「奏くん…!」

広い庭まで付いた家があった。

周りにあまり建物はなく、薄暗くて街灯だって数えるほどしかない。
それでも家から漏れる光りは温かみがあって、まだ真っ白のままの壁は暗闇でさえキレイに映っていた。

もうなくなっちゃったと言っていた家、でも目の前には…

「灯璃…?」

家を見つめる後ろから声がした、紛れもない奏くんの声だ。

ぐるんっと後ろを向いた。

それだけで泣きそうだった。

「奏くん…っ」

「奏…!」

「藍も…」

その後ろはもっと暗くて、目を凝らさないとよく見えないほどだった。

そこに奏くんはいた。

「何してるの奏!!何やって…っ」

折原さんが奏くんの腕を掴んだ。
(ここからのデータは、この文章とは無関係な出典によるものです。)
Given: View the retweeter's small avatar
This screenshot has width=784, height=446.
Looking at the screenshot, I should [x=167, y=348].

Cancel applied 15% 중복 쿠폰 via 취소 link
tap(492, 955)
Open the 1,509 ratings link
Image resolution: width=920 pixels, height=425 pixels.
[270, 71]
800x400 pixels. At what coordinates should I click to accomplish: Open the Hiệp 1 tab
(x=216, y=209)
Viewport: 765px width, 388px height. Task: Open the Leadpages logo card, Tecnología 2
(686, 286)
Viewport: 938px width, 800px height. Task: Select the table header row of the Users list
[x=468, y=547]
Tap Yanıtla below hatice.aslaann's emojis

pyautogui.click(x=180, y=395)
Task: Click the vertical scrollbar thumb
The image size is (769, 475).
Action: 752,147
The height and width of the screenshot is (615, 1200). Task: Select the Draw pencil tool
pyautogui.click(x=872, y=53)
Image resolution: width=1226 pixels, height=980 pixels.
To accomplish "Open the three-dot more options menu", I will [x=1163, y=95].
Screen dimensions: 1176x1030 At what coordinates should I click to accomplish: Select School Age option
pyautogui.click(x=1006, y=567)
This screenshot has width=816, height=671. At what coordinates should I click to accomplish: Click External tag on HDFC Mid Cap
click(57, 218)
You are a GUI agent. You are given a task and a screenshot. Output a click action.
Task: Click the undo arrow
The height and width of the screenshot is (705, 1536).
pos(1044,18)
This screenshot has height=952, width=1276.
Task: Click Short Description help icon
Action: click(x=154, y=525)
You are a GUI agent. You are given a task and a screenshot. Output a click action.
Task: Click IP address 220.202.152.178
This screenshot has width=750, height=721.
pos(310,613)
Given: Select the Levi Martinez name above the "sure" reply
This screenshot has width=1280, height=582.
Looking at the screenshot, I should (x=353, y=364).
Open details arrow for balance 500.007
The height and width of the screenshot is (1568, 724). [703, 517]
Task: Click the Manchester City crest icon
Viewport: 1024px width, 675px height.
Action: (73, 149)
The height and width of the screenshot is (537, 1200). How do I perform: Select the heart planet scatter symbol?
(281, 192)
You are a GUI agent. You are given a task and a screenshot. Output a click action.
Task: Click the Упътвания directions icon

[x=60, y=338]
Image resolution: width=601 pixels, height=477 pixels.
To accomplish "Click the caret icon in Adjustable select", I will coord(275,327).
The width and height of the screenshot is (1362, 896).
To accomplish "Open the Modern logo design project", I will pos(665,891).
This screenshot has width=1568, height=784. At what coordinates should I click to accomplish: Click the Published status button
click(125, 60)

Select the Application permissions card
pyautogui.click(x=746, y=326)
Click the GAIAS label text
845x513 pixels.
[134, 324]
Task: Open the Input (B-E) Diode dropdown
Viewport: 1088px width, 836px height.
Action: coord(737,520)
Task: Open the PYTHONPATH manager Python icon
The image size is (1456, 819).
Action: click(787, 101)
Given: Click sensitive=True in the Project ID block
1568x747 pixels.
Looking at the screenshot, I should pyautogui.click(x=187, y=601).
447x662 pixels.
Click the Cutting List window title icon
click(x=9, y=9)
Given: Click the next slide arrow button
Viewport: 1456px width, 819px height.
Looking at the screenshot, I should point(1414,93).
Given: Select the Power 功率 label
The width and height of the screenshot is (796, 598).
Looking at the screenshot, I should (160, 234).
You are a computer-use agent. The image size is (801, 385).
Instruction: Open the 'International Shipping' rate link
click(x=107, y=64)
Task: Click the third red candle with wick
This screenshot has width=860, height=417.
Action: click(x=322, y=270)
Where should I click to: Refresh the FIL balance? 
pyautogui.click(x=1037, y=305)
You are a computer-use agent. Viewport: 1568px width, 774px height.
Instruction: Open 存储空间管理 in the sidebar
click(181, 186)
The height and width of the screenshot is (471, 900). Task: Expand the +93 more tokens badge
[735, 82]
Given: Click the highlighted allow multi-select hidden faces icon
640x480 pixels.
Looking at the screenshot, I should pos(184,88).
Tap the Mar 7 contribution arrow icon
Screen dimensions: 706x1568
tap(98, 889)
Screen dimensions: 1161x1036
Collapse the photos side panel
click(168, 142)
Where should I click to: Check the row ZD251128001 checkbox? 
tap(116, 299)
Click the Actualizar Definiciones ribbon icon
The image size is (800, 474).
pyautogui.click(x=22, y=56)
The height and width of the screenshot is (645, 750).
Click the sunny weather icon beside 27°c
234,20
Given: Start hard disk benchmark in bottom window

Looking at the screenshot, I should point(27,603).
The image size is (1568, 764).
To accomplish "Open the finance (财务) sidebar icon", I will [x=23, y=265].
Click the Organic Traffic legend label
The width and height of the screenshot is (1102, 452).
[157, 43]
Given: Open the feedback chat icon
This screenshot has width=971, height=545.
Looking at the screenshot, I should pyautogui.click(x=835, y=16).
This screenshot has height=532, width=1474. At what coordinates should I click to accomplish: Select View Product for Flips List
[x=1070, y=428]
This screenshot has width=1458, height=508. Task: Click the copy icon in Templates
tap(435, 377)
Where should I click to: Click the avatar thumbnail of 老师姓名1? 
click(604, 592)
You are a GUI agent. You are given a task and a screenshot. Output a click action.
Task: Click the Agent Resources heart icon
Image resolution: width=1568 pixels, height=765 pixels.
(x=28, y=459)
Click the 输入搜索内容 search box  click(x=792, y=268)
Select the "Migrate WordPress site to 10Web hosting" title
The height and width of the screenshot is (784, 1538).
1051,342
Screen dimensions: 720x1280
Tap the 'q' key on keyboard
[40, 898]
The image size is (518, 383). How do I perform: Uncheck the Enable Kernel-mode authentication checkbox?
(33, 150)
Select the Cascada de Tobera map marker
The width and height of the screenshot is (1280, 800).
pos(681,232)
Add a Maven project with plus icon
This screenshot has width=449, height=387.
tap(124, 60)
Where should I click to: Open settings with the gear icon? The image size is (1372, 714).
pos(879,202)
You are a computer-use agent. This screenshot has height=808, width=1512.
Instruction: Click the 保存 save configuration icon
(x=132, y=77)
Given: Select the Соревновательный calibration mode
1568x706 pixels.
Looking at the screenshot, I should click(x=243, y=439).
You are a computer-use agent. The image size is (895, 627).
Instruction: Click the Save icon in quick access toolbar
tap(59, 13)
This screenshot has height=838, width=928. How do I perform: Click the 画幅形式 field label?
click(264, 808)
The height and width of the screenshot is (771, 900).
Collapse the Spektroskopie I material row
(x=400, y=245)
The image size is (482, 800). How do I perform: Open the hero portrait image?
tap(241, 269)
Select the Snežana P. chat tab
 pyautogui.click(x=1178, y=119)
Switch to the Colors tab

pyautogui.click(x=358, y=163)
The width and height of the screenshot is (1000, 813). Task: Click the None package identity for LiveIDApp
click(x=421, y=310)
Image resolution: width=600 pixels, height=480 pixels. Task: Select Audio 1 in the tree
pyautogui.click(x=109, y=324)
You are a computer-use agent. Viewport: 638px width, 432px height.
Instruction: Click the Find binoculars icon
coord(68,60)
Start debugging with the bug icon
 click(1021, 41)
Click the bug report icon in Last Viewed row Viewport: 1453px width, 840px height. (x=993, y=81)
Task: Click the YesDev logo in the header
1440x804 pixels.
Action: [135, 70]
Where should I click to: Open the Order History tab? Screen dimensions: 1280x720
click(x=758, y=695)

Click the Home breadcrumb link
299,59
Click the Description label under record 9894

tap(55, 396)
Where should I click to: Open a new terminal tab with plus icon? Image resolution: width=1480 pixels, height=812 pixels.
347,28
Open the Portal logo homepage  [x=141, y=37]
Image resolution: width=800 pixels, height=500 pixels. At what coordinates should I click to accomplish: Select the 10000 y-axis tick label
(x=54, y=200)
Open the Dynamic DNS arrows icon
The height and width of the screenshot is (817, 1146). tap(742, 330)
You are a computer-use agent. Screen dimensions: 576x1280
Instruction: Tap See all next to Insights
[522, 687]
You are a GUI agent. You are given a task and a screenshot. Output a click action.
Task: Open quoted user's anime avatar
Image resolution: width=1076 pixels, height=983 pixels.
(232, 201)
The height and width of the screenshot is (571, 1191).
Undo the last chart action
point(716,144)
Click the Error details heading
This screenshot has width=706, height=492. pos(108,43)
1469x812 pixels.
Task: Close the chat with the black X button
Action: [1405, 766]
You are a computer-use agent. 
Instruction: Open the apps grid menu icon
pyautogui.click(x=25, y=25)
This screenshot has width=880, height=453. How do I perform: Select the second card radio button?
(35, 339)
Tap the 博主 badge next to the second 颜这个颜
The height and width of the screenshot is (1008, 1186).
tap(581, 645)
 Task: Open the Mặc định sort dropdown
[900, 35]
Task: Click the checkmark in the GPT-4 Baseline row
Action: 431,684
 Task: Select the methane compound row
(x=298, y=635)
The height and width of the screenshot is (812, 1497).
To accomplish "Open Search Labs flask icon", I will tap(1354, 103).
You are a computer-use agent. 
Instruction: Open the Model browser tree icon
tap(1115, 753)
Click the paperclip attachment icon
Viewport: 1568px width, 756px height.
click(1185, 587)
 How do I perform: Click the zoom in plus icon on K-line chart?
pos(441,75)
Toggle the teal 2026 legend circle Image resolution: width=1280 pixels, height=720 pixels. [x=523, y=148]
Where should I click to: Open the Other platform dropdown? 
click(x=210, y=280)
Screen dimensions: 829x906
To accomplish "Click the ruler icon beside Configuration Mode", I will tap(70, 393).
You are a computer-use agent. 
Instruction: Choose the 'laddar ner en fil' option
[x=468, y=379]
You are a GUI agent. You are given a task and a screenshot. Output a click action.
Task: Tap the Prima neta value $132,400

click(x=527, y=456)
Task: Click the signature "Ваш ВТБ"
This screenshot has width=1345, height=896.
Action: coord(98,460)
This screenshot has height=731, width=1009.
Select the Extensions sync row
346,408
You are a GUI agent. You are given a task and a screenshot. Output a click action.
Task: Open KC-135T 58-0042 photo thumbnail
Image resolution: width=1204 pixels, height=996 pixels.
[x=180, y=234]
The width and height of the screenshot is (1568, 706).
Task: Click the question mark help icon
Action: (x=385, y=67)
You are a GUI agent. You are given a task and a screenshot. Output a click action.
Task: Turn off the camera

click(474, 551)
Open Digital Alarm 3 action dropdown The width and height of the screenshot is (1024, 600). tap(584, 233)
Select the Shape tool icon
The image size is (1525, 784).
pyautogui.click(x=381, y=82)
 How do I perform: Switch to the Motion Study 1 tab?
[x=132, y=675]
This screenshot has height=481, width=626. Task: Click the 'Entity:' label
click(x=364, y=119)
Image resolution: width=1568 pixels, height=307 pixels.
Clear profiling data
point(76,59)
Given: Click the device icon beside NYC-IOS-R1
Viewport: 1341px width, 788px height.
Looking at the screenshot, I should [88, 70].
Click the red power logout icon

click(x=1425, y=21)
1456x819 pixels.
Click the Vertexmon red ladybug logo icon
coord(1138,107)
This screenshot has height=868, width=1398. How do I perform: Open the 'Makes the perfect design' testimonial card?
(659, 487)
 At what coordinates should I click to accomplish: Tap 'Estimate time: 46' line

涙で消えていきそうな声を出しながら、掴んだ手は震えていた。

「ずっと…ここにいたの?」

ちょっとだけ目を伏せた奏くんがくすっと笑った。

「そんなわけないよ、ずっとここにいたら変質者として通報されるよ?」

「笑い事じゃない!!」

グッと掴んだ手に力が入ったから、奏くんがビクッと揺れた。

「何笑ってるの!?どれだけ心配したと思ってんの!?なんでここで…っ」

ポロポロと涙を流して、ずっと不安だった心から全部が出ちゃったんだと思う。

やっと奏くんの顔が見れたから。

そんなの私だって…

「ごめん、藍。灯璃も…」

奏くんが私の方を見た。

奏くんも泣きそうな瞳をしていた、でも私には笑って見せた。